### Records from a dataset
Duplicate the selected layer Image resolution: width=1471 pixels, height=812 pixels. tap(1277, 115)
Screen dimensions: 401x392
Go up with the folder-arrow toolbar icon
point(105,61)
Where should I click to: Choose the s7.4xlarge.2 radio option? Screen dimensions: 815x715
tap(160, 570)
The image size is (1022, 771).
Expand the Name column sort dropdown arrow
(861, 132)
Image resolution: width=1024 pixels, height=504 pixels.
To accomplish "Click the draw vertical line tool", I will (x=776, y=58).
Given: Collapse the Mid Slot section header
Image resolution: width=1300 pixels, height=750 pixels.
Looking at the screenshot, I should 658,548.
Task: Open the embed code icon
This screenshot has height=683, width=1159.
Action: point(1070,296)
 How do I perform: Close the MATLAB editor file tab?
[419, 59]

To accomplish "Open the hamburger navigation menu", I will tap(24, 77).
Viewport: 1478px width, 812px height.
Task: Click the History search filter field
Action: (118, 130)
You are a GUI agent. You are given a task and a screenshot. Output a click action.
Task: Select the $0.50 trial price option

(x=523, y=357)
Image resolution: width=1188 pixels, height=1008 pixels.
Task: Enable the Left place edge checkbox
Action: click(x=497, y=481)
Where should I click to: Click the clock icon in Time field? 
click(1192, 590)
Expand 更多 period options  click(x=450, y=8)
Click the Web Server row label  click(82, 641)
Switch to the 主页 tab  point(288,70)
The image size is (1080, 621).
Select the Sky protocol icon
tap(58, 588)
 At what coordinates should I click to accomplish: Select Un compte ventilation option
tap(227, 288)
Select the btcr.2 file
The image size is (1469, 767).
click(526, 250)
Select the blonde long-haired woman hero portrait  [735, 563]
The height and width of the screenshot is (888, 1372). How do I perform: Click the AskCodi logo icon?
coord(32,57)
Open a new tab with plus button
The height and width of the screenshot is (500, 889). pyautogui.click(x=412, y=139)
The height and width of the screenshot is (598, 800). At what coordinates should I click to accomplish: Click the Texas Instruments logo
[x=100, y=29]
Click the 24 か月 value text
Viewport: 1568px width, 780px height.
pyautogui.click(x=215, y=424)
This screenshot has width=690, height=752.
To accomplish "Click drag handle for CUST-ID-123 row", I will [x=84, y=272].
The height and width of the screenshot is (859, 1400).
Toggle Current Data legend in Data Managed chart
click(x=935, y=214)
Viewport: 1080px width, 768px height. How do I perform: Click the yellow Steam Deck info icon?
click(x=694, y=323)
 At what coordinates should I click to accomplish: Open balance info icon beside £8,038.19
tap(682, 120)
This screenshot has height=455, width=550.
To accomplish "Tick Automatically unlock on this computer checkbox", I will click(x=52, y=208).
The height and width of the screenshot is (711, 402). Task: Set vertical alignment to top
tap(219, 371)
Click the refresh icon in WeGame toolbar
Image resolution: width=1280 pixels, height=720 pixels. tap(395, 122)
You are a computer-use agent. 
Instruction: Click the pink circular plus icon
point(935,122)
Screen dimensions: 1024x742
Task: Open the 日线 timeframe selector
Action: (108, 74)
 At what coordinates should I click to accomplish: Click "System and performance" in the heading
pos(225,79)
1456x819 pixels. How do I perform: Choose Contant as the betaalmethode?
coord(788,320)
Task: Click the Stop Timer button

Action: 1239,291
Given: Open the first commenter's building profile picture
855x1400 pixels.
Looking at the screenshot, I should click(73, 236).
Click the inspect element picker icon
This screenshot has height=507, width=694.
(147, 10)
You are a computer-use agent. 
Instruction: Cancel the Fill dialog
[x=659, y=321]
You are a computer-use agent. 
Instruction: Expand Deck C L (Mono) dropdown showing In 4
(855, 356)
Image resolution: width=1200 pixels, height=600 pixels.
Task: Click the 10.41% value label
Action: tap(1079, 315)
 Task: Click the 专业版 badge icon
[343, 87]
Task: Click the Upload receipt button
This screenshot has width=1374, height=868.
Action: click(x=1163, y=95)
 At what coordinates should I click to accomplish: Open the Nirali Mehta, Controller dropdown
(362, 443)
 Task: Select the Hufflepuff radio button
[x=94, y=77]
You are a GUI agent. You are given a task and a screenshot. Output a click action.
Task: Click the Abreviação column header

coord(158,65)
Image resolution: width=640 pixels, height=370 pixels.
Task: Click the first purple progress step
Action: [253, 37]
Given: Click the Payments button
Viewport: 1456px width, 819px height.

### TASK DESCRIPTION
Write out these lines again, swapping "dropdown" for "drop-down" everywhere it appears and changing nothing else.

### TASK OUTPUT
Duplicate the selected layer Image resolution: width=1471 pixels, height=812 pixels. tap(1277, 115)
Screen dimensions: 401x392
Go up with the folder-arrow toolbar icon
point(105,61)
Where should I click to: Choose the s7.4xlarge.2 radio option? Screen dimensions: 815x715
tap(160, 570)
The image size is (1022, 771).
Expand the Name column sort drop-down arrow
(861, 132)
Image resolution: width=1024 pixels, height=504 pixels.
To accomplish "Click the draw vertical line tool", I will (x=776, y=58).
Given: Collapse the Mid Slot section header
Image resolution: width=1300 pixels, height=750 pixels.
Looking at the screenshot, I should 658,548.
Task: Open the embed code icon
This screenshot has height=683, width=1159.
Action: point(1070,296)
 How do I perform: Close the MATLAB editor file tab?
[419, 59]

To accomplish "Open the hamburger navigation menu", I will tap(24, 77).
Viewport: 1478px width, 812px height.
Task: Click the History search filter field
Action: (118, 130)
You are a GUI agent. You are given a task and a screenshot. Output a click action.
Task: Select the $0.50 trial price option

(x=523, y=357)
Image resolution: width=1188 pixels, height=1008 pixels.
Task: Enable the Left place edge checkbox
Action: click(x=497, y=481)
Where should I click to: Click the clock icon in Time field? 
click(1192, 590)
Expand 更多 period options  click(x=450, y=8)
Click the Web Server row label  click(82, 641)
Switch to the 主页 tab  point(288,70)
The image size is (1080, 621).
Select the Sky protocol icon
tap(58, 588)
 At what coordinates should I click to accomplish: Select Un compte ventilation option
tap(227, 288)
Select the btcr.2 file
The image size is (1469, 767).
click(526, 250)
Select the blonde long-haired woman hero portrait  [735, 563]
The height and width of the screenshot is (888, 1372). How do I perform: Click the AskCodi logo icon?
coord(32,57)
Open a new tab with plus button
The height and width of the screenshot is (500, 889). pyautogui.click(x=412, y=139)
The height and width of the screenshot is (598, 800). At what coordinates should I click to accomplish: Click the Texas Instruments logo
[x=100, y=29]
Click the 24 か月 value text
Viewport: 1568px width, 780px height.
pyautogui.click(x=215, y=424)
This screenshot has width=690, height=752.
To accomplish "Click drag handle for CUST-ID-123 row", I will [x=84, y=272].
The height and width of the screenshot is (859, 1400).
Toggle Current Data legend in Data Managed chart
click(x=935, y=214)
Viewport: 1080px width, 768px height. How do I perform: Click the yellow Steam Deck info icon?
click(x=694, y=323)
 At what coordinates should I click to accomplish: Open balance info icon beside £8,038.19
tap(682, 120)
This screenshot has height=455, width=550.
To accomplish "Tick Automatically unlock on this computer checkbox", I will click(x=52, y=208).
The height and width of the screenshot is (711, 402). Task: Set vertical alignment to top
tap(219, 371)
Click the refresh icon in WeGame toolbar
Image resolution: width=1280 pixels, height=720 pixels. tap(395, 122)
You are a computer-use agent. 
Instruction: Click the pink circular plus icon
point(935,122)
Screen dimensions: 1024x742
Task: Open the 日线 timeframe selector
Action: (108, 74)
 At what coordinates should I click to accomplish: Click "System and performance" in the heading
pos(225,79)
1456x819 pixels. How do I perform: Choose Contant as the betaalmethode?
coord(788,320)
Task: Click the Stop Timer button

Action: 1239,291
Given: Open the first commenter's building profile picture
855x1400 pixels.
Looking at the screenshot, I should click(73, 236).
Click the inspect element picker icon
This screenshot has height=507, width=694.
(147, 10)
You are a computer-use agent. 
Instruction: Cancel the Fill dialog
[x=659, y=321]
You are a computer-use agent. 
Instruction: Expand Deck C L (Mono) drop-down showing In 4
(855, 356)
Image resolution: width=1200 pixels, height=600 pixels.
Task: Click the 10.41% value label
Action: tap(1079, 315)
 Task: Click the 专业版 badge icon
[343, 87]
Task: Click the Upload receipt button
This screenshot has width=1374, height=868.
Action: click(x=1163, y=95)
 At what coordinates should I click to accomplish: Open the Nirali Mehta, Controller drop-down
(362, 443)
 Task: Select the Hufflepuff radio button
[x=94, y=77]
You are a GUI agent. You are given a task and a screenshot. Output a click action.
Task: Click the Abreviação column header

coord(158,65)
Image resolution: width=640 pixels, height=370 pixels.
Task: Click the first purple progress step
Action: [253, 37]
Given: Click the Payments button
Viewport: 1456px width, 819px height.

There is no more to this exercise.